特に、ヴォーカルのスティーヴン・タイラーと、ギターのジョー・ペリーのコンビは、ミックとキースを思わせるような、ステージングやソング・ライティングぶりで、その若々しさもあり、ストーンズよりも馴染み深かった面もありました。
 
① Toys in the Attic
オープニングはアルバム・タイトル曲のこの曲。録音レベルをレッド・ゾーンぎりぎりにまで上げて割れんばかりの音圧で迫るナンバー。スピード感もあって、個人的には彼らの代表曲の1つと思っております。タイラーとペリーの共作。

 

② Uncle Salty
③ Adam's Apple

②はタイラーとベースのトム・ハミルトンの作品。ミドル・テンポの何やら怪しげなナンバー。タイラー単独作品③は、個人的にはこのアルバムで最も好きな曲。ギターのリフや、徐々に盛り上がって来るAメロは最高です。
https://www.youtube.com/watch?v=Tq1s3weVzn0
 
④ Walk This Way
そして、エアロで最も有名なナンバー④。当時もシングル・カットされておりましたが、何と言っても、80年代に彼らが低迷している時に、ランDMCがこの曲を取り上げ、PVではタイラーとペリーも出演し、大ヒットを記録。

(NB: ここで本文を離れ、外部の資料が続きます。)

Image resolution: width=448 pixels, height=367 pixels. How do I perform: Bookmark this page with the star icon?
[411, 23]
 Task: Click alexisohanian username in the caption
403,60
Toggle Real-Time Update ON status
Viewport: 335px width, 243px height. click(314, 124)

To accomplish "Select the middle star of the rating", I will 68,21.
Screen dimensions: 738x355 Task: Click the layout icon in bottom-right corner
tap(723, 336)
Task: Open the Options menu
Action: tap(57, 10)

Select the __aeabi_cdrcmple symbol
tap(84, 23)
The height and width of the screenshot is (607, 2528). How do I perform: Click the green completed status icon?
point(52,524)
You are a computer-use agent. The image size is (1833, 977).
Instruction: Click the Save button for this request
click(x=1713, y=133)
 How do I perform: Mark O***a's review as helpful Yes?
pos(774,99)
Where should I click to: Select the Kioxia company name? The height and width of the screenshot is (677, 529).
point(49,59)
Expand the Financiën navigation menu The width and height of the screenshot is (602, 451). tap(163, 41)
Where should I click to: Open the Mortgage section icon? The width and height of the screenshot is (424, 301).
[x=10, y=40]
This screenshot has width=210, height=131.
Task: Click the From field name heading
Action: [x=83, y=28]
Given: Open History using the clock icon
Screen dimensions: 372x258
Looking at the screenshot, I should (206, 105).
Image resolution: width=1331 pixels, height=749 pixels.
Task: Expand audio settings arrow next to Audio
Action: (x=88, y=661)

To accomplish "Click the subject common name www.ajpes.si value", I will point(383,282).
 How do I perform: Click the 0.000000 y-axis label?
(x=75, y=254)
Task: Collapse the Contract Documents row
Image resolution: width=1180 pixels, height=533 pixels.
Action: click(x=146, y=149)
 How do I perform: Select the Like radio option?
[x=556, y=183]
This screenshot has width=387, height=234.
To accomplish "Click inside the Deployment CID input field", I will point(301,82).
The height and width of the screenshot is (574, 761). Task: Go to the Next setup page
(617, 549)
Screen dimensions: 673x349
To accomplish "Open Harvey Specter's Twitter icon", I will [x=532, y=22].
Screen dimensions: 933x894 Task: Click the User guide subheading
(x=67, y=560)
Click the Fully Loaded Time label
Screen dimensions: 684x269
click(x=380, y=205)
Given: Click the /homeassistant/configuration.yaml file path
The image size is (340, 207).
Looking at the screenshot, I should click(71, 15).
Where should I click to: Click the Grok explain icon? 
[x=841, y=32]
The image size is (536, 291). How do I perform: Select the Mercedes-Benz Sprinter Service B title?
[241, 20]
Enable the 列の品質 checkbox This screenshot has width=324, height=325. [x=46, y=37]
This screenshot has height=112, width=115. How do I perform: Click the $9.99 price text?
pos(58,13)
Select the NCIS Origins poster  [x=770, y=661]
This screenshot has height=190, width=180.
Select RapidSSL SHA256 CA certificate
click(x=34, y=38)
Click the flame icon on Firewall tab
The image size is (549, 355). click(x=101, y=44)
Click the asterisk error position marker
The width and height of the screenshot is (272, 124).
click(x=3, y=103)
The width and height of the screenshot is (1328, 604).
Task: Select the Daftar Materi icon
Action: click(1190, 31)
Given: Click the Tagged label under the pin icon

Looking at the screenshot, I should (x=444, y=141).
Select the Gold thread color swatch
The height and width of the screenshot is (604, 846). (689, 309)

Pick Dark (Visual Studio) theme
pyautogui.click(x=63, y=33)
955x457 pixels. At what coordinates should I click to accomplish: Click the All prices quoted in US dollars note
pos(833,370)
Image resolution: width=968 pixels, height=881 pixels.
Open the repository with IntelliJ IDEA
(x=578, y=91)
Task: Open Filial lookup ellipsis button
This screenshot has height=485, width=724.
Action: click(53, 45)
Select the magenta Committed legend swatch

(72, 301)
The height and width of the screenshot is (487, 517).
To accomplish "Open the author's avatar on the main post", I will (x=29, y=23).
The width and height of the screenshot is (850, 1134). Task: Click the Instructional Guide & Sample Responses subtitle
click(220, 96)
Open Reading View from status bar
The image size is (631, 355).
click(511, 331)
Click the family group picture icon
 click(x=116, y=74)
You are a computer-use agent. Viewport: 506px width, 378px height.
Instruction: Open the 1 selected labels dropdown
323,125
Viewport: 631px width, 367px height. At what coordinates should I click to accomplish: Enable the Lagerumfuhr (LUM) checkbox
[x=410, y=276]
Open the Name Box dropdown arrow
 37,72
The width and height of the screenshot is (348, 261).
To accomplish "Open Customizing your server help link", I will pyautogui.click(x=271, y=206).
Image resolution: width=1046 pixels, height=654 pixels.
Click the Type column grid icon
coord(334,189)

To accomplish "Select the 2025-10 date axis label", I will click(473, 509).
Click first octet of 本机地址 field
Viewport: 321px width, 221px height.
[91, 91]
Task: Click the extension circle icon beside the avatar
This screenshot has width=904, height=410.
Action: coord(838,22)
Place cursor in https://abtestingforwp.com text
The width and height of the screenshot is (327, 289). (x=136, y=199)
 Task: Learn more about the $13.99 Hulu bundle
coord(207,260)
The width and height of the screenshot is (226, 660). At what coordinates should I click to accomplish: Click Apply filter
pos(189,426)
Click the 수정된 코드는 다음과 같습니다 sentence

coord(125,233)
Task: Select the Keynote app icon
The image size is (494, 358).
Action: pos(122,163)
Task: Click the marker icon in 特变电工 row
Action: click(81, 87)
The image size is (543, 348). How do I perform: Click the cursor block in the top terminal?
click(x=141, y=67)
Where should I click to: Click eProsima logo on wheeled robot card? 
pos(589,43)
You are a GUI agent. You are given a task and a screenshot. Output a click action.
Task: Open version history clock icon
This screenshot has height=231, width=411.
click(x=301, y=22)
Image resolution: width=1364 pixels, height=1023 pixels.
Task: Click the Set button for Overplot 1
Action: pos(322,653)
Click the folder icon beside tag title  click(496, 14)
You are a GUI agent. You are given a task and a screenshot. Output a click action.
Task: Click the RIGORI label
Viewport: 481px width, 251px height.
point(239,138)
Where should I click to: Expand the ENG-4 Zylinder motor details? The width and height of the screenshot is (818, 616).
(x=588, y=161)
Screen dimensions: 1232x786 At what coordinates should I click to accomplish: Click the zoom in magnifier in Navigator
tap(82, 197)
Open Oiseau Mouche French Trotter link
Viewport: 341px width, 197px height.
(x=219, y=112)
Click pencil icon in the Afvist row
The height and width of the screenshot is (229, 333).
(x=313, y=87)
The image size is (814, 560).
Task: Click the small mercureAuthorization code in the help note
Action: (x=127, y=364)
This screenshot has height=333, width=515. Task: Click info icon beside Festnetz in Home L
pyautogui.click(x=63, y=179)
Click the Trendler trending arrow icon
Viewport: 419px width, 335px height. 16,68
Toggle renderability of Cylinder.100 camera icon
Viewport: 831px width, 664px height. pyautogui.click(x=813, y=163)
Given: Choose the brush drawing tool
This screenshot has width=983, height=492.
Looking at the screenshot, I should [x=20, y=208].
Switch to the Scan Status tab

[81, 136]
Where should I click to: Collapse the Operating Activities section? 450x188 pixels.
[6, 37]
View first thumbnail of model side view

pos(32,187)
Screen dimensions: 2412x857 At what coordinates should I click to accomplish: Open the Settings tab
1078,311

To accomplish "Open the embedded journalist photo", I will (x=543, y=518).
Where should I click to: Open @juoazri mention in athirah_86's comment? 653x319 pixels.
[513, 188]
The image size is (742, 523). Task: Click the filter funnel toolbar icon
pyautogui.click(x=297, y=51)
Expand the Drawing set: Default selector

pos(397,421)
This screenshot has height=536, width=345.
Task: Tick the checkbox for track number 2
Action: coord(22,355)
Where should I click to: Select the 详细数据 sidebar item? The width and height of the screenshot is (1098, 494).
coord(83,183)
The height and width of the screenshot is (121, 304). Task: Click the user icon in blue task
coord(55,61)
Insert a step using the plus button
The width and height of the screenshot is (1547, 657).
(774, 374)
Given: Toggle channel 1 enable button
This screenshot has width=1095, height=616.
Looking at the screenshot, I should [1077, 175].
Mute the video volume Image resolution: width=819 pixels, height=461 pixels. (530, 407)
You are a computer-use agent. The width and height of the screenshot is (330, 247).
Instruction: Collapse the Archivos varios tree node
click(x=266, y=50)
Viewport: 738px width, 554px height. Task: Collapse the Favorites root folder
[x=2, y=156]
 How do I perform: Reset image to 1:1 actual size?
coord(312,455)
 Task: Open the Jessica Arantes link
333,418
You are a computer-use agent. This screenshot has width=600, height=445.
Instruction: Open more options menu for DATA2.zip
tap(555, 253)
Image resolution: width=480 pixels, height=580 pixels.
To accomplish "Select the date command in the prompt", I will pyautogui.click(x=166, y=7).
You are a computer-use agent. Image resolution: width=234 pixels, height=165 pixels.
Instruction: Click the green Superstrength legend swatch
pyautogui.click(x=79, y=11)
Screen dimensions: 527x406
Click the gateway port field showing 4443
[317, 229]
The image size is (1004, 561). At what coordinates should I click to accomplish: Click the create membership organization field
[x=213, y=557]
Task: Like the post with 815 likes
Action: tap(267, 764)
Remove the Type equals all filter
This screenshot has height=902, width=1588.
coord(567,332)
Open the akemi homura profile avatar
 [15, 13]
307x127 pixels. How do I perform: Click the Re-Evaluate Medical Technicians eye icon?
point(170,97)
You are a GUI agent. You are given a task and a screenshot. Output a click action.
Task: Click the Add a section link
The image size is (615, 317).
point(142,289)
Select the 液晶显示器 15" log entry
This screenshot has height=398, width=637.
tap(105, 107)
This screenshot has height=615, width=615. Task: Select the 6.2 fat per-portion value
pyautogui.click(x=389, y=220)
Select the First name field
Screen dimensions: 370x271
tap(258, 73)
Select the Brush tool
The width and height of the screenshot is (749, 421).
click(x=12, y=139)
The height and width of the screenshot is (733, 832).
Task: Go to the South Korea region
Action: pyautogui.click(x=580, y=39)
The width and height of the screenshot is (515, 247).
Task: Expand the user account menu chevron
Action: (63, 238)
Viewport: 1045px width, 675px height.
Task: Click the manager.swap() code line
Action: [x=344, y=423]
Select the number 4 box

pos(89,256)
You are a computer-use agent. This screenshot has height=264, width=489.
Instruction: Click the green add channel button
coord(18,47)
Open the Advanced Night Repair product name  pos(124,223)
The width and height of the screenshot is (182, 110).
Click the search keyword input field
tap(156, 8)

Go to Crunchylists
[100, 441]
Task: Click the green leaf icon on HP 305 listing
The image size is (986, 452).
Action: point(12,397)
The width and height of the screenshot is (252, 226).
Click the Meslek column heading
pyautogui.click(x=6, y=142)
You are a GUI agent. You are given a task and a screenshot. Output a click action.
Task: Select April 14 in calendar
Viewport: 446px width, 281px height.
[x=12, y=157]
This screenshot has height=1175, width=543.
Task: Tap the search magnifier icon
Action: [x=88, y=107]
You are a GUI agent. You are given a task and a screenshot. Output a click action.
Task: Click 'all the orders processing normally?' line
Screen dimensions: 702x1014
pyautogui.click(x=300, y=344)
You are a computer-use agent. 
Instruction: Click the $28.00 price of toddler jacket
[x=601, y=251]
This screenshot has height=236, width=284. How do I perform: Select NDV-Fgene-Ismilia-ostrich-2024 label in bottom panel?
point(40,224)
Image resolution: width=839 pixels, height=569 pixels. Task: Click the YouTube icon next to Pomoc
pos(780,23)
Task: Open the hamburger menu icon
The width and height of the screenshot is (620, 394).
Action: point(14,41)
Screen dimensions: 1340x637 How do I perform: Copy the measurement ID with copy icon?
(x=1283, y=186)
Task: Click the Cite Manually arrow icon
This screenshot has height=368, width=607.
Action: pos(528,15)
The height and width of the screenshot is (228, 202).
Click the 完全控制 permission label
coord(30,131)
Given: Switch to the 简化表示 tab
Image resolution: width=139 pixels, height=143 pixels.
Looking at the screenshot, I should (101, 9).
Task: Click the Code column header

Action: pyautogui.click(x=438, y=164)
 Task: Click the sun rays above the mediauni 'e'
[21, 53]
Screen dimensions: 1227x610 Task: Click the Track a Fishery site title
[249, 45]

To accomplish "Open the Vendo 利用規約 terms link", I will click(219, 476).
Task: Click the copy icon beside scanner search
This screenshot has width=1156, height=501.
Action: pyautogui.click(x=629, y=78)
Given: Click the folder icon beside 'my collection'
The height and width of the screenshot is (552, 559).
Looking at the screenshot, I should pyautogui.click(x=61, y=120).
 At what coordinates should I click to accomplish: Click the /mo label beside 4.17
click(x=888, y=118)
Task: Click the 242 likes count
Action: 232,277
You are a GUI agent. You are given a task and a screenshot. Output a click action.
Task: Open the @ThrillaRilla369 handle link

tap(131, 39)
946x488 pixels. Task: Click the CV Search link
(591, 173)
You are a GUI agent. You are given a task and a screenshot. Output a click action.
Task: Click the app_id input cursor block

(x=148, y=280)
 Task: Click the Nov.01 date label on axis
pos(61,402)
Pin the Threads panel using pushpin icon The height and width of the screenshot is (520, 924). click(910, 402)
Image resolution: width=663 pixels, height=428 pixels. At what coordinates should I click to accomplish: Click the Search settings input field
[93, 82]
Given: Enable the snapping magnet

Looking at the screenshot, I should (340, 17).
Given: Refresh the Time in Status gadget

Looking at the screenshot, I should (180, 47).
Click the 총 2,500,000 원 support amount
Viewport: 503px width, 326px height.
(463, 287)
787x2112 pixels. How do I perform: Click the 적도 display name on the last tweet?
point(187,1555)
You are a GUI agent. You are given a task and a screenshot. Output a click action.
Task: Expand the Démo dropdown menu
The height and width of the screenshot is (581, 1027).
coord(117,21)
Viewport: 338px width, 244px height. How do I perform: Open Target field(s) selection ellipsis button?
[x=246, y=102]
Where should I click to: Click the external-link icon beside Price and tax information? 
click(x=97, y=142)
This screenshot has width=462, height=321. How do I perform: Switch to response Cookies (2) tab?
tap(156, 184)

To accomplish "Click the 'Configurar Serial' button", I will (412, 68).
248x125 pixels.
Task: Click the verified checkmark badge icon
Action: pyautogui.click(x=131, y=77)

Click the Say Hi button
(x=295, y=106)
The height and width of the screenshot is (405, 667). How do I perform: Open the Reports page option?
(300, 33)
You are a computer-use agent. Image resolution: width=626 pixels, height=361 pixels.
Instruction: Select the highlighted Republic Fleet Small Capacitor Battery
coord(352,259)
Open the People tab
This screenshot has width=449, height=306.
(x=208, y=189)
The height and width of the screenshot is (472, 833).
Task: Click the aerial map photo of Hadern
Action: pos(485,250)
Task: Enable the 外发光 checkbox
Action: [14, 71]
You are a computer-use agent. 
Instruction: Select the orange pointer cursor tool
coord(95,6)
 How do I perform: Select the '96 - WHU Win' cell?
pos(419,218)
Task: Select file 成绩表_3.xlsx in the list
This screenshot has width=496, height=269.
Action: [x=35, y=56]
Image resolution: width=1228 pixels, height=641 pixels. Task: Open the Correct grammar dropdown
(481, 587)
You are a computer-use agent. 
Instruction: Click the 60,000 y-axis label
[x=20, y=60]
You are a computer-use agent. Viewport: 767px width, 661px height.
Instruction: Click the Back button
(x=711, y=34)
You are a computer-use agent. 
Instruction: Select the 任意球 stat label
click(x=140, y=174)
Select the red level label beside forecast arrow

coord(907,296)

これをきっかけにエアロ自身も息を吹き返しました

https://www.youtube.com/watch?v=ATWUtBsFTT0

 
⑤ Big Ten Inch Record
⑥ Sweet Emotion

⑤は当アルバム唯一のカバー曲。ブル・ムース・ジャクソンというR&Bシンガーの曲。かなりシブい選曲です。B面に入って、⑥は、再びタイラーとハミルトンのナンバー。このアルバムから最初にシングル・カットされた曲。妖しげなイントロから盛り上がって行くところはゾクゾクします。常にライヴの定番曲となっています。
https://www.youtube.com/watch?v=xvKF3WQYADk
 
⑦ No More No More
⑧ Round And Round
⑨ You See Me Crying

歯切れの良いロックン・ロール・ナンバーの⑦は、タイラーとペリーの手によるもの。もう1人のギタリスト、ブラッド・ウィットフォードとタイラーの手による⑧は、レッド・ツェッペリンをも思わせるヘヴィ・ロック・ナンバー。そして、ラストの⑨は、ストリングも導入されたバラード・ナンバー。タイラーと以前のバンド仲間の名前がクレジットされています。
https://www.youtube.com/watch?v=szWVgukqi78

このアルバムの後、"Rocks"、"Draw the Line"と、歴史的名盤を次々と繰り出しますが、その端緒となったこの作品。個々の曲もしっかりとしており、個人的には、最も好きな彼らのアルバムです。